▶ **Required work**:
Only the lines from the one containing "Open device 3210030000031 link arrow" to the end of the listing below should be returned, exactly as written and without pictures.
Records shown START
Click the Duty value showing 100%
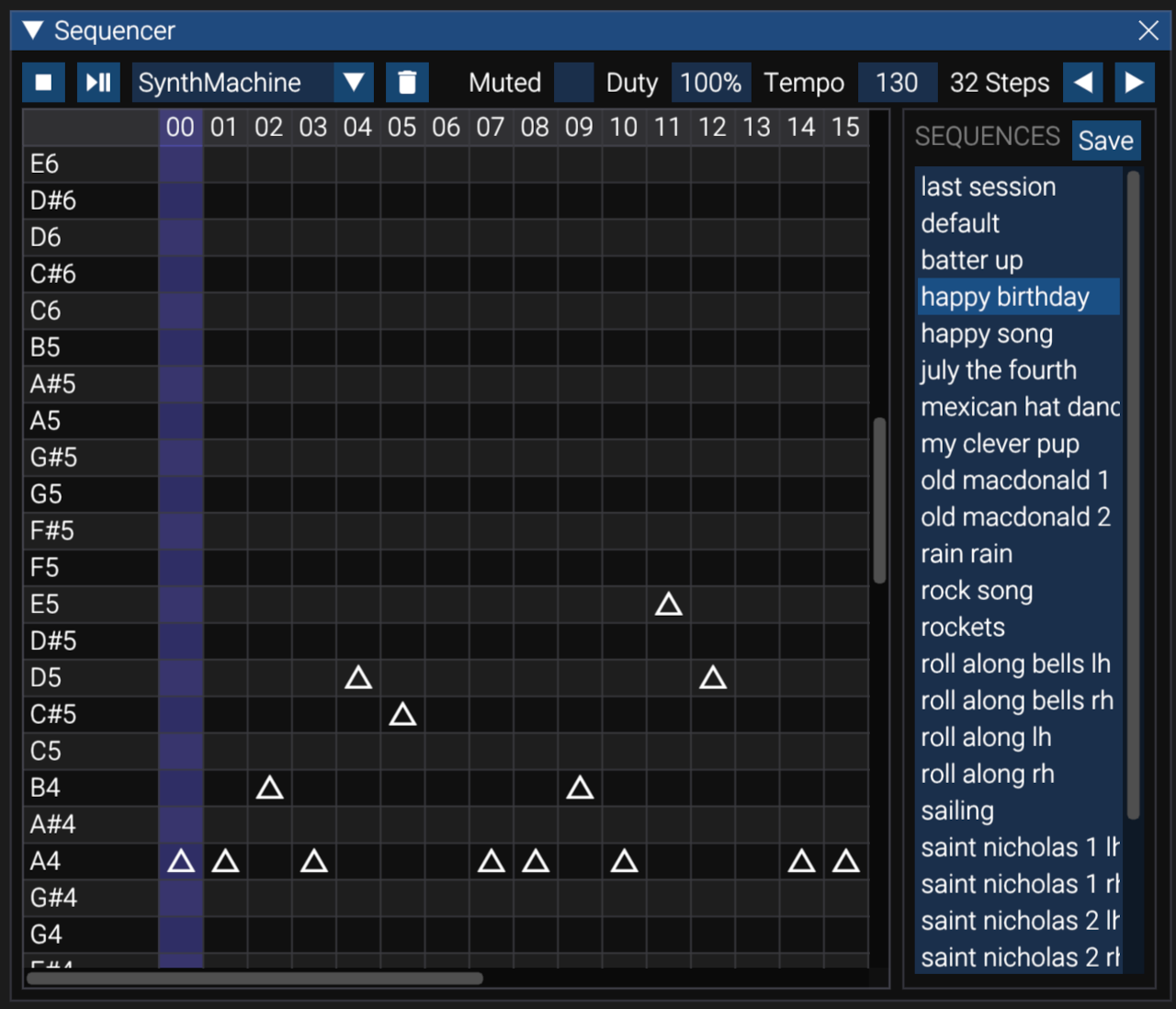Viewport: 1176px width, 1009px height. [x=710, y=82]
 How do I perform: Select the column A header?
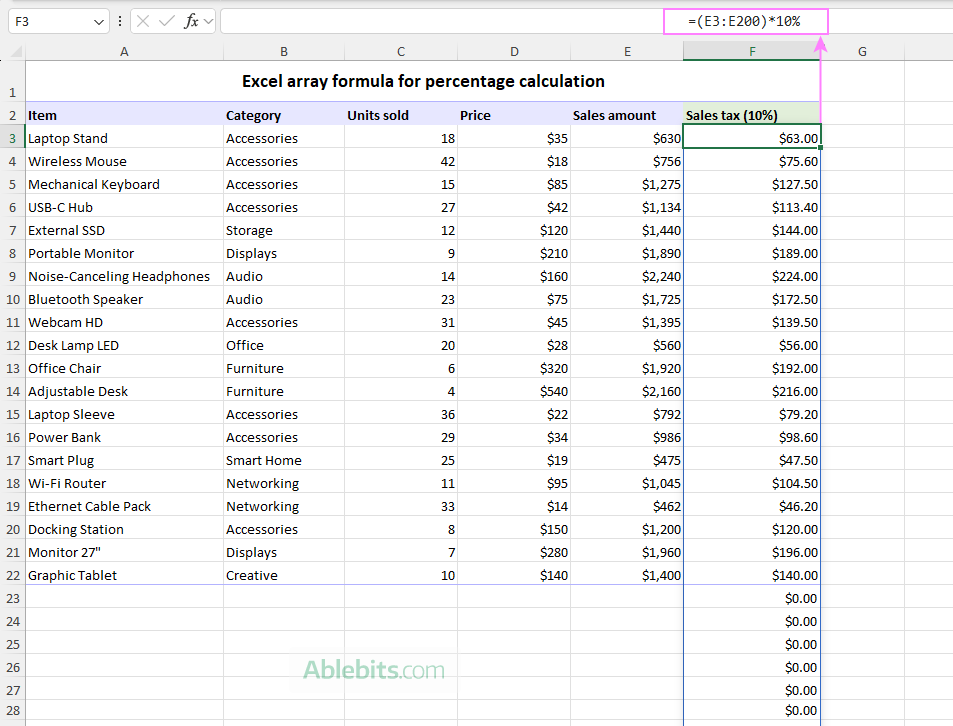124,51
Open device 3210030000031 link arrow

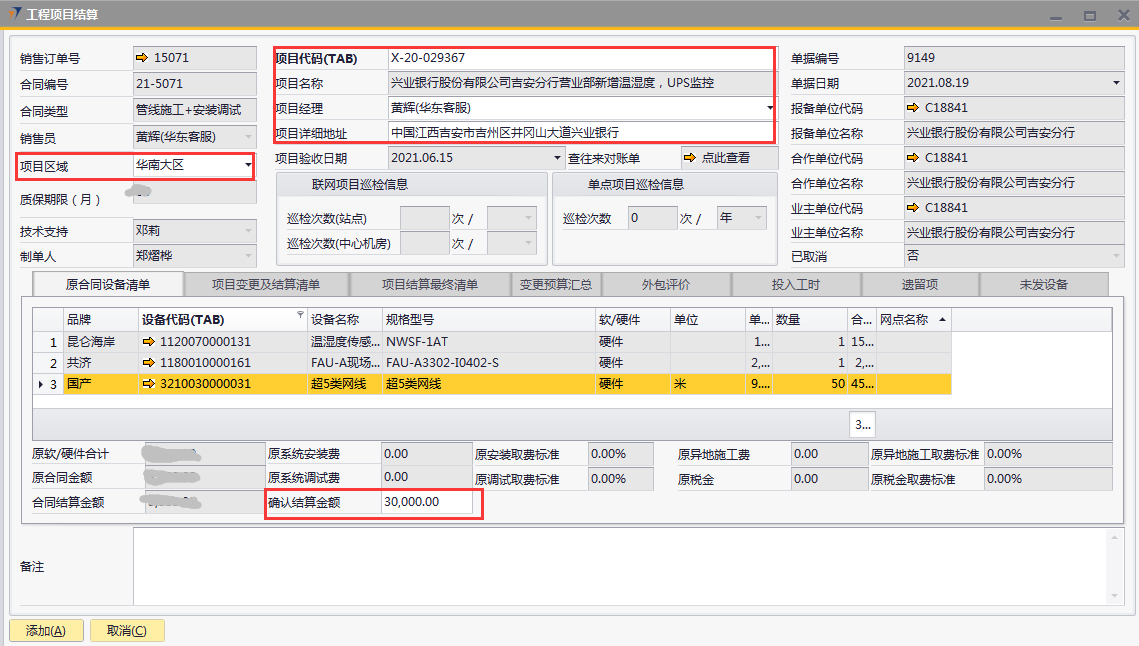pyautogui.click(x=149, y=384)
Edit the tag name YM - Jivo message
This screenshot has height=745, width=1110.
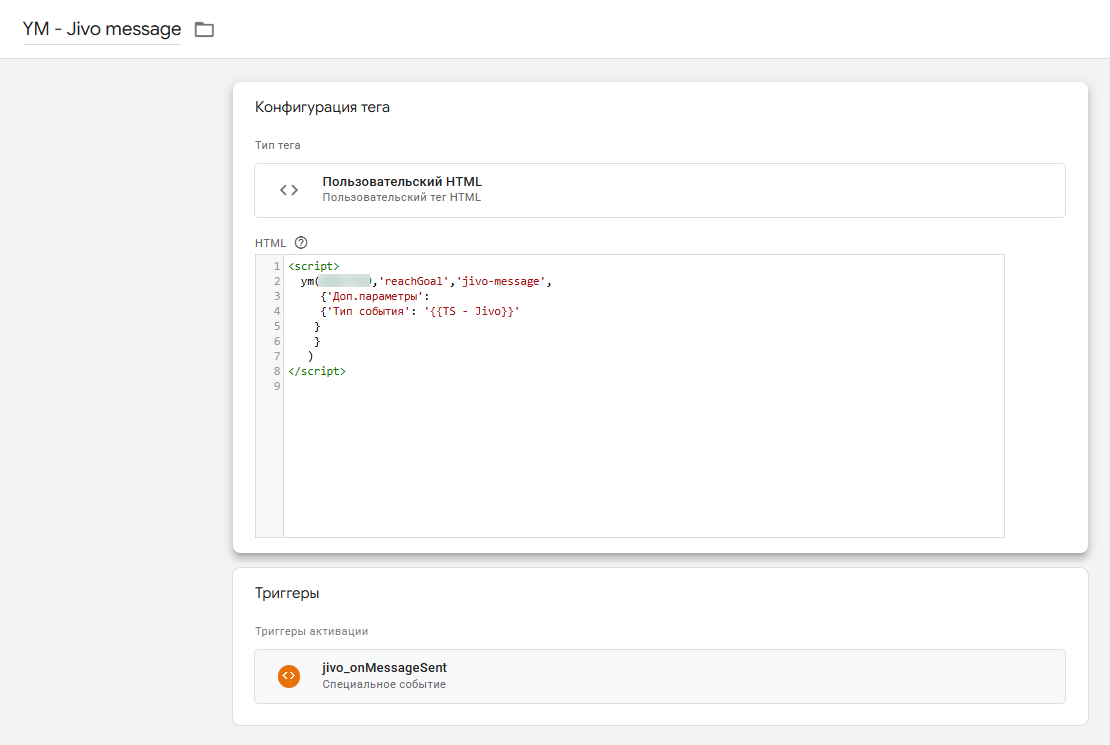(102, 29)
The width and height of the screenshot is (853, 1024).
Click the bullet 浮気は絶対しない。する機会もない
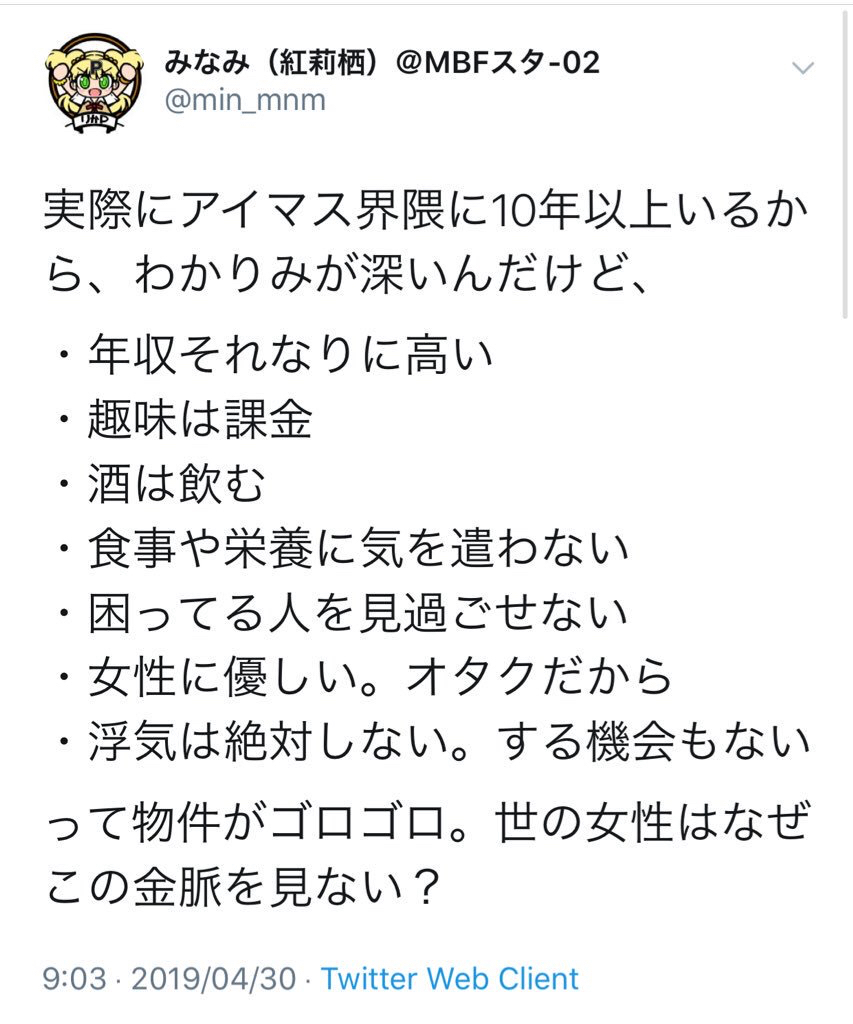(x=449, y=741)
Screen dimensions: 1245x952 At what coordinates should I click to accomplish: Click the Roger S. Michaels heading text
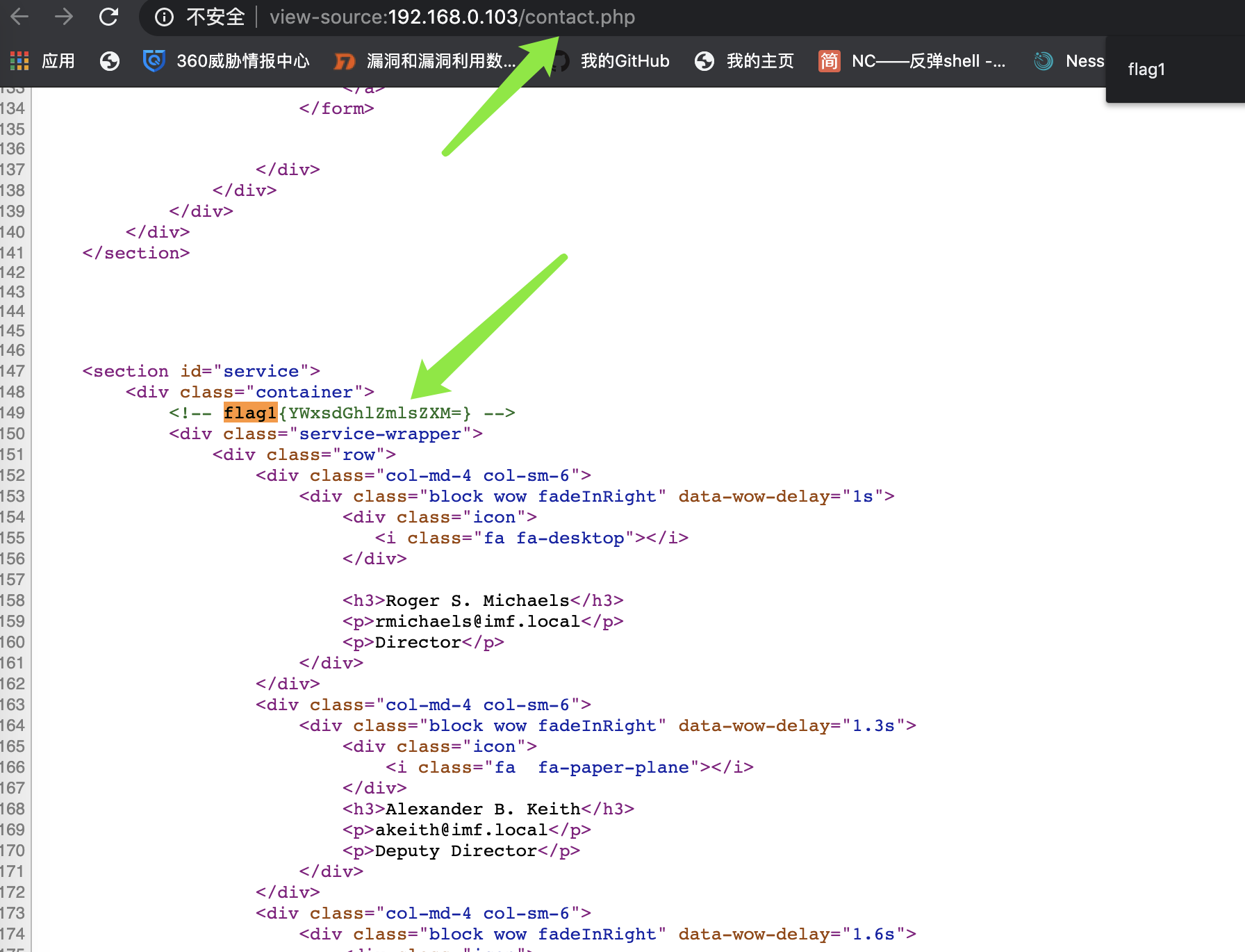pos(477,600)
Records shown END
▶ **Solution for this exercise**:
Open device 3210030000031 link arrow

pyautogui.click(x=149, y=384)
Edit the tag name YM - Jivo message
This screenshot has height=745, width=1110.
(102, 29)
The width and height of the screenshot is (853, 1024).
Click the bullet 浮気は絶対しない。する機会もない
(x=449, y=741)
Screen dimensions: 1245x952 At what coordinates should I click to accomplish: Click the Roger S. Michaels heading text
pos(477,600)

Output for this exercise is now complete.